The latest, most outrageous ruling came from Justice W. Franc Perry this month: He effectively ordered the top 20 floors shaved off a new 52-story condo building at 200 Amsterdam Ave. — when the project is basically done.
The builder had the city’s OK — indeed, had stopped work for four months while the Department of Buildings resolved an earlier challenge.
But Perry ruled that it’s not kosher to use air rights from parts of nearby lots to build higher than the code would otherwise allow. That’s crazy: The city has allowed the practice for 40 years, during which the DOB has considered and OK’d this interpretation of the rules 34 times. Will Perry now order dozens of those buildings to chop off their top floors?
Based on the city’s sign-off, the developer sunk $325 million into the building and would have to shell out millions more to do this “deconstruction.” How is that even remotely fair?
And what builder is going to risk investing in any new project if a judge can rule after the fact that official approvals are irrelevant, simply because he disagrees with the city’s long-held interpretation of its own laws?

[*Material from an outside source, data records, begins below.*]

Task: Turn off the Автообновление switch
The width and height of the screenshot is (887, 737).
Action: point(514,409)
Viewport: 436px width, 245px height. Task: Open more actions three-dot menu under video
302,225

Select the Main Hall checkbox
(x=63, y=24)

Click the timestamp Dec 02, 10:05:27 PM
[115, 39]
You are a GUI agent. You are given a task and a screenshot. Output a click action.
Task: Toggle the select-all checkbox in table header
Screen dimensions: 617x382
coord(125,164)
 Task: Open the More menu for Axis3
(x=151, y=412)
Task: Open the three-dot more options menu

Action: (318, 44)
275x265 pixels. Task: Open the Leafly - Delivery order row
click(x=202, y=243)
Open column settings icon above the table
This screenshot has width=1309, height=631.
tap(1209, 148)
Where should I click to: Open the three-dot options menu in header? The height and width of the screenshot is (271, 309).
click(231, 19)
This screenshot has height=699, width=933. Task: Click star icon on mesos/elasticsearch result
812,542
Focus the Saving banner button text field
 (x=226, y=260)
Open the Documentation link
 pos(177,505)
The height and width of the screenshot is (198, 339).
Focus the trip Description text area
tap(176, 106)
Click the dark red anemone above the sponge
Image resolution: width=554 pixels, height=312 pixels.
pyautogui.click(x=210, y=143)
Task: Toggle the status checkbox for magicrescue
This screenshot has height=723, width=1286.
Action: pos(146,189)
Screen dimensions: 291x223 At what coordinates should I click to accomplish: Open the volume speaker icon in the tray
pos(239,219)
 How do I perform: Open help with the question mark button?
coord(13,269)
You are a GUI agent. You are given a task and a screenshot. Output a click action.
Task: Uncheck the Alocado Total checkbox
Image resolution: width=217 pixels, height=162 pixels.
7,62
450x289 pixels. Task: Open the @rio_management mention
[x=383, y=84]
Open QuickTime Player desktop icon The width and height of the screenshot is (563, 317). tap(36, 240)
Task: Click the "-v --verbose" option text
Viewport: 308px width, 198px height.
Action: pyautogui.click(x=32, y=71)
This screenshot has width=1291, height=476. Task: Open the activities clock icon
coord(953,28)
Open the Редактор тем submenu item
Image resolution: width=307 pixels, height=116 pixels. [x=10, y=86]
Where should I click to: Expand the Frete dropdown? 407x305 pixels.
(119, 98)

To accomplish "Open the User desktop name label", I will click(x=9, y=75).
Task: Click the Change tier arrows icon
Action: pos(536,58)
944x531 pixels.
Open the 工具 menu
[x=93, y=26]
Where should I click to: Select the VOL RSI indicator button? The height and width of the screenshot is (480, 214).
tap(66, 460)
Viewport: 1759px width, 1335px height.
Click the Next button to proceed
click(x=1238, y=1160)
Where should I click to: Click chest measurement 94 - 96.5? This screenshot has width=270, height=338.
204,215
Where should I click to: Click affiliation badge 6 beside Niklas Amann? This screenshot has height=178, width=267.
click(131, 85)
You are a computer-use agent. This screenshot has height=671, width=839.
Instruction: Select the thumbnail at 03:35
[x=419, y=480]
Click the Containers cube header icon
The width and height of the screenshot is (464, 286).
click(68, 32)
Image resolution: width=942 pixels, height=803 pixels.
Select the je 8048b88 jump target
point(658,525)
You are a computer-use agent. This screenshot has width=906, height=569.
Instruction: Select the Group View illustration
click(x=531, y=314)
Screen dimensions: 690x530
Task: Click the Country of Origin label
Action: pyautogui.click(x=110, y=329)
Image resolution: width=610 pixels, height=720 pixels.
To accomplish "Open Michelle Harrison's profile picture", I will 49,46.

This is a growing judicial trend. In another case, on the Two Towers project downtown, Justice Arthur Engoron blocked a project claiming, “You can’t just do this because the zoning allows it.”
The developer at 200 Amsterdam vows to appeal Perry’s ruling, but the city Law Department needs to join in, too — and actively defend City Hall’s ability to interpret the zoning code.
Otherwise, the loony left will seize control. If city approvals become meaningless, the private sector will stop building, period.